Reproduce the data below line by line, from its first line to the line with "Click variable binding", both included, and nothing past that point.

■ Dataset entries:
Start of Block

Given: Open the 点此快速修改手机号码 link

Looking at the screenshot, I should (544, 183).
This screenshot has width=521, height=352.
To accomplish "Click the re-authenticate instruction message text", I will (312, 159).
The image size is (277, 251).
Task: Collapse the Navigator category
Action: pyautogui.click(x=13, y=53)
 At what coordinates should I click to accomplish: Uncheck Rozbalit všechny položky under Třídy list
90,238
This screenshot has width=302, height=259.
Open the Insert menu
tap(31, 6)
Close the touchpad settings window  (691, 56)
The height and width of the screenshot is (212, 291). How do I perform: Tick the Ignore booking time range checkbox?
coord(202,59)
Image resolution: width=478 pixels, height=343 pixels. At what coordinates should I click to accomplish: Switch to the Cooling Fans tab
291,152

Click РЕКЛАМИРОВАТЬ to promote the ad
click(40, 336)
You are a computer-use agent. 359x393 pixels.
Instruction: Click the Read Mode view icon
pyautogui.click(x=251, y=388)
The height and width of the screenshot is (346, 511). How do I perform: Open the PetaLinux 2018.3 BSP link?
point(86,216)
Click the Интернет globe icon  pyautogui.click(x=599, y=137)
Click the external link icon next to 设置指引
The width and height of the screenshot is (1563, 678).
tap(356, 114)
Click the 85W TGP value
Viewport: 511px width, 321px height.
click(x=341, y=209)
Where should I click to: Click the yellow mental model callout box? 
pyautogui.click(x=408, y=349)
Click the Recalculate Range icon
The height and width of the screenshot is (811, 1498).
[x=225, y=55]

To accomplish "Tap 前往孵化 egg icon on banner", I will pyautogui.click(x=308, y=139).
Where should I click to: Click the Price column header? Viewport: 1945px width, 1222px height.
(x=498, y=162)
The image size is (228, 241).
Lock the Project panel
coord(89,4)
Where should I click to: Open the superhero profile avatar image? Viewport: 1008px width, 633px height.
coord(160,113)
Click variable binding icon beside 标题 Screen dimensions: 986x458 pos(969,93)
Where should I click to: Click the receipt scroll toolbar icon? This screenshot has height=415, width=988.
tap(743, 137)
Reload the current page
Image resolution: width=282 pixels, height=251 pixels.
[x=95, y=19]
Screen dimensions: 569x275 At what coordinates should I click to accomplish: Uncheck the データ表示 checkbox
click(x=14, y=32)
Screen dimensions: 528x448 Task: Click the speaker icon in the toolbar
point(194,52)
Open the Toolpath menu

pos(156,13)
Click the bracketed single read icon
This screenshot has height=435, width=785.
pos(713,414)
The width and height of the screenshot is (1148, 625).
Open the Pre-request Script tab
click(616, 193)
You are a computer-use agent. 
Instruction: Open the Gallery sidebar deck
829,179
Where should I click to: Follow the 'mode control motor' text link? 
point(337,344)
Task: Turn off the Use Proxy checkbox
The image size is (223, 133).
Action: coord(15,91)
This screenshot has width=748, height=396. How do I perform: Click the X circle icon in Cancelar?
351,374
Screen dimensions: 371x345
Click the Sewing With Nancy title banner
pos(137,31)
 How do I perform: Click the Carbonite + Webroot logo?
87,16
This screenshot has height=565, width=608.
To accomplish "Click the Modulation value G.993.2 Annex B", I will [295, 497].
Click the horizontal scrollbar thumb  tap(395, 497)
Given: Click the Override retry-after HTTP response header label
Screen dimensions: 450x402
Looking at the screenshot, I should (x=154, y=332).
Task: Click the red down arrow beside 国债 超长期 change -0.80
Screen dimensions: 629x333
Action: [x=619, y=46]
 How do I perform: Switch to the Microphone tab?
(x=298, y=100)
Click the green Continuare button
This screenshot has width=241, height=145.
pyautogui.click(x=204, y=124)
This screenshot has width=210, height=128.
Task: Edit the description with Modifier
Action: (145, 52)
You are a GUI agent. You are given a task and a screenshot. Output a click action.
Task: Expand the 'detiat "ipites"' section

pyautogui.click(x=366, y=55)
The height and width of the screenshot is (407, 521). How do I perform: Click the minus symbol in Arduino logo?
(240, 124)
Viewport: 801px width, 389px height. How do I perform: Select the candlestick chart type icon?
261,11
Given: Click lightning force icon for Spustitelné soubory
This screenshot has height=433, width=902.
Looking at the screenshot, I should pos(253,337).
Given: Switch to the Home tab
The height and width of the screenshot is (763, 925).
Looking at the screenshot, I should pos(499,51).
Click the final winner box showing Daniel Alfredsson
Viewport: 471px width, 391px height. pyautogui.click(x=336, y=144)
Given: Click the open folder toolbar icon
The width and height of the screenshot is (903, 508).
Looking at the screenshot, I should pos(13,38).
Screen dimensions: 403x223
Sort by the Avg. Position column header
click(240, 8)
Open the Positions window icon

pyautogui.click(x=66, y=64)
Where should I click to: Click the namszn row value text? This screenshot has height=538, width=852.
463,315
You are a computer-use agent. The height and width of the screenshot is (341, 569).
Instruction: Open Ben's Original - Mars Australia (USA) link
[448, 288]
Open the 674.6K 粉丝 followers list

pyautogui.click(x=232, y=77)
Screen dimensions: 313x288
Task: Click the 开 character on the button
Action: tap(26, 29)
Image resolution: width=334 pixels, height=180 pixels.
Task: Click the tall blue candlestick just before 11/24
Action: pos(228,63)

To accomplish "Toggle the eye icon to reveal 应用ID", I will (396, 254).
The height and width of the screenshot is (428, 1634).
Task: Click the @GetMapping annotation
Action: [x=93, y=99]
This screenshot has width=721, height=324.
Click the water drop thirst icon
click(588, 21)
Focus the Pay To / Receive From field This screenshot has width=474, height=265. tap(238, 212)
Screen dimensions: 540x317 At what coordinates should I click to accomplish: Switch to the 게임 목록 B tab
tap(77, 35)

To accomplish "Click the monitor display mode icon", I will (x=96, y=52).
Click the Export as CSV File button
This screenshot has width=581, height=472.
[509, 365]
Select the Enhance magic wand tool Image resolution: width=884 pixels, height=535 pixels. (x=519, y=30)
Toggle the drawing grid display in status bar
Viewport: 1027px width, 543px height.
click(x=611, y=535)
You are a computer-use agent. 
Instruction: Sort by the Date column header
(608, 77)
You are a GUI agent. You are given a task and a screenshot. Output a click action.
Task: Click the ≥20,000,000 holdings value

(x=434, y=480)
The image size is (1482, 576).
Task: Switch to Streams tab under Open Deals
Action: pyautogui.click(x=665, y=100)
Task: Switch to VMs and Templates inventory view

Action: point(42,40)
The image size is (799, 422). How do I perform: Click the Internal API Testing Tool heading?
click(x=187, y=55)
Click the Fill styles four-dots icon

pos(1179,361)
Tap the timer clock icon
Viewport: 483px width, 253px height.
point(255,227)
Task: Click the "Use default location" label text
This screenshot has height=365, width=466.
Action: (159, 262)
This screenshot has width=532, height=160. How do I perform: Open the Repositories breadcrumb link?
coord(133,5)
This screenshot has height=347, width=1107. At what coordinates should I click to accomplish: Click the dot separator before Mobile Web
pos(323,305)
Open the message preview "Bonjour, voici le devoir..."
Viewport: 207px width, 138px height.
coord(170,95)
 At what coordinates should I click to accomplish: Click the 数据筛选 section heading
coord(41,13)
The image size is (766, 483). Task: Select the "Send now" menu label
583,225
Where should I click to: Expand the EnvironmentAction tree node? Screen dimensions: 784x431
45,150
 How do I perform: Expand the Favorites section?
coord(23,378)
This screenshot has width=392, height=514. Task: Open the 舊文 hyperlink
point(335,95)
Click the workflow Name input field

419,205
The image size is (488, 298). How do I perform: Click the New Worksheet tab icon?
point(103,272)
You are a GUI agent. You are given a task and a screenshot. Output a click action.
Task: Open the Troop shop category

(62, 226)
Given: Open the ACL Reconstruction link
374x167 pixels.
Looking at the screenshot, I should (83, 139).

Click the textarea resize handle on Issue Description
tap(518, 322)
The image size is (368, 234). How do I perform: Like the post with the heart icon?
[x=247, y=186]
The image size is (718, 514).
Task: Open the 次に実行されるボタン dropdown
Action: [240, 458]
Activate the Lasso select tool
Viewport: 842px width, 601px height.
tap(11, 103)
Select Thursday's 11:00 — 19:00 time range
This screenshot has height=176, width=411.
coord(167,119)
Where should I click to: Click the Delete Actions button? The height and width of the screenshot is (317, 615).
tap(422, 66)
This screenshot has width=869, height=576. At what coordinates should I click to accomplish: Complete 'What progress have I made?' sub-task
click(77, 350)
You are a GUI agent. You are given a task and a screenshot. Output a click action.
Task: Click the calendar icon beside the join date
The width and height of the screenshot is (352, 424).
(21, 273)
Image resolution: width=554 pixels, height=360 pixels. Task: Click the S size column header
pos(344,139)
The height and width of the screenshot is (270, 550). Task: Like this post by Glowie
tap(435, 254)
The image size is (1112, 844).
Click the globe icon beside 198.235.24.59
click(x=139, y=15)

End of Block

■ OUTPUT BELOW:
Given: Open the 点此快速修改手机号码 link

Looking at the screenshot, I should (544, 183).
This screenshot has width=521, height=352.
To accomplish "Click the re-authenticate instruction message text", I will (312, 159).
The image size is (277, 251).
Task: Collapse the Navigator category
Action: pyautogui.click(x=13, y=53)
 At what coordinates should I click to accomplish: Uncheck Rozbalit všechny položky under Třídy list
90,238
This screenshot has width=302, height=259.
Open the Insert menu
tap(31, 6)
Close the touchpad settings window  (691, 56)
The height and width of the screenshot is (212, 291). How do I perform: Tick the Ignore booking time range checkbox?
coord(202,59)
Image resolution: width=478 pixels, height=343 pixels. At what coordinates should I click to accomplish: Switch to the Cooling Fans tab
291,152

Click РЕКЛАМИРОВАТЬ to promote the ad
click(40, 336)
You are a computer-use agent. 359x393 pixels.
Instruction: Click the Read Mode view icon
pyautogui.click(x=251, y=388)
The height and width of the screenshot is (346, 511). How do I perform: Open the PetaLinux 2018.3 BSP link?
point(86,216)
Click the Интернет globe icon  pyautogui.click(x=599, y=137)
Click the external link icon next to 设置指引
The width and height of the screenshot is (1563, 678).
tap(356, 114)
Click the 85W TGP value
Viewport: 511px width, 321px height.
click(x=341, y=209)
Where should I click to: Click the yellow mental model callout box? 
pyautogui.click(x=408, y=349)
Click the Recalculate Range icon
The height and width of the screenshot is (811, 1498).
[x=225, y=55]

To accomplish "Tap 前往孵化 egg icon on banner", I will pyautogui.click(x=308, y=139).
Where should I click to: Click the Price column header? Viewport: 1945px width, 1222px height.
(x=498, y=162)
The image size is (228, 241).
Lock the Project panel
coord(89,4)
Where should I click to: Open the superhero profile avatar image? Viewport: 1008px width, 633px height.
coord(160,113)
Click variable binding icon beside 标题 Screen dimensions: 986x458 pos(969,93)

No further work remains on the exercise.